### Materials provided
************
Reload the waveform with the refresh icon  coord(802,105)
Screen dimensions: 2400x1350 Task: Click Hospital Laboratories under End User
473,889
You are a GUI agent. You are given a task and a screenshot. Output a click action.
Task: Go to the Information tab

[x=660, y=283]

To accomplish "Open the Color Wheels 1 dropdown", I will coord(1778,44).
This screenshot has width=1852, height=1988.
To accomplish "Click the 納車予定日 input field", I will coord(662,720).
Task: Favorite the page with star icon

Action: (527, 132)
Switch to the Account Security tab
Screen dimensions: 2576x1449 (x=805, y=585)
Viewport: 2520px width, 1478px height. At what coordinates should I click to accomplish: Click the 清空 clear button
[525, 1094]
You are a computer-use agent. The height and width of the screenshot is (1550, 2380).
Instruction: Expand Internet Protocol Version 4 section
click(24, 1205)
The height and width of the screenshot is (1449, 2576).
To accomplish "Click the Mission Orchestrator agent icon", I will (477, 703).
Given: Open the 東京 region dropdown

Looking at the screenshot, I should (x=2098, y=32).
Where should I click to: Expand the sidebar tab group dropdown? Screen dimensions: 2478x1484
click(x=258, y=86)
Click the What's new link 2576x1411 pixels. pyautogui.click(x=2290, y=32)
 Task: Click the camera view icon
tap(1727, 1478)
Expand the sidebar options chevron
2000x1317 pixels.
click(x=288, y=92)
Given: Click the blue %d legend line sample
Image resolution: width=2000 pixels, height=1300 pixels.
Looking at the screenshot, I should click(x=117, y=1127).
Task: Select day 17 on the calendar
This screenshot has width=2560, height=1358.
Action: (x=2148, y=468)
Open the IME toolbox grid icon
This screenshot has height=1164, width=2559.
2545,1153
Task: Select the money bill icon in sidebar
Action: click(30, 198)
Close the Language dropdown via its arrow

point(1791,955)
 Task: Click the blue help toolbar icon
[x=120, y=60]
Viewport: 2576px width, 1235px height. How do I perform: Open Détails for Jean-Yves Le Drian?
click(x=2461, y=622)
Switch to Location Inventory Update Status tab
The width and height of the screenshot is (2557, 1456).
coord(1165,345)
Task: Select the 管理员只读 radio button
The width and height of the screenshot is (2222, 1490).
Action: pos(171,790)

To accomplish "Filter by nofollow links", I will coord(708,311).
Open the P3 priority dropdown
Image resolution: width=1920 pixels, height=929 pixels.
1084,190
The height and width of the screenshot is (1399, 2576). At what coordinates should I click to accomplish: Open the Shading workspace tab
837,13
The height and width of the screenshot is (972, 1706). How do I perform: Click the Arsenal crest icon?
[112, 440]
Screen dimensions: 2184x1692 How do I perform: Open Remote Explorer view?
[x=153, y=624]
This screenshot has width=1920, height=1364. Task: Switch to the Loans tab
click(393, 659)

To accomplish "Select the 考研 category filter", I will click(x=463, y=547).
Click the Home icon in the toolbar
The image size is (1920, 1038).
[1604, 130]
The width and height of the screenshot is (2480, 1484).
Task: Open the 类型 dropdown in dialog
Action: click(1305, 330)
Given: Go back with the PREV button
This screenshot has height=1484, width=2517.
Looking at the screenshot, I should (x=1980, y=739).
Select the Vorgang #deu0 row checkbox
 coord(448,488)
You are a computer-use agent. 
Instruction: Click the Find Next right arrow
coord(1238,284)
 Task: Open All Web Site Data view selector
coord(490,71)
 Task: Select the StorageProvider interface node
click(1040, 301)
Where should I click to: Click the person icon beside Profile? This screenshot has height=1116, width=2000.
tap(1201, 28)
************
Reproduce, exactly and without additions, the run of lines from the start of the listing above to the line bearing "Given: Click the blue %d legend line sample", inclusive.

Reload the waveform with the refresh icon  coord(802,105)
Screen dimensions: 2400x1350 Task: Click Hospital Laboratories under End User
473,889
You are a GUI agent. You are given a task and a screenshot. Output a click action.
Task: Go to the Information tab

[x=660, y=283]

To accomplish "Open the Color Wheels 1 dropdown", I will coord(1778,44).
This screenshot has width=1852, height=1988.
To accomplish "Click the 納車予定日 input field", I will coord(662,720).
Task: Favorite the page with star icon

Action: (527, 132)
Switch to the Account Security tab
Screen dimensions: 2576x1449 (x=805, y=585)
Viewport: 2520px width, 1478px height. At what coordinates should I click to accomplish: Click the 清空 clear button
[525, 1094]
You are a computer-use agent. The height and width of the screenshot is (1550, 2380).
Instruction: Expand Internet Protocol Version 4 section
click(24, 1205)
The height and width of the screenshot is (1449, 2576).
To accomplish "Click the Mission Orchestrator agent icon", I will (477, 703).
Given: Open the 東京 region dropdown

Looking at the screenshot, I should (x=2098, y=32).
Where should I click to: Expand the sidebar tab group dropdown? Screen dimensions: 2478x1484
click(x=258, y=86)
Click the What's new link 2576x1411 pixels. pyautogui.click(x=2290, y=32)
 Task: Click the camera view icon
tap(1727, 1478)
Expand the sidebar options chevron
2000x1317 pixels.
click(x=288, y=92)
Given: Click the blue %d legend line sample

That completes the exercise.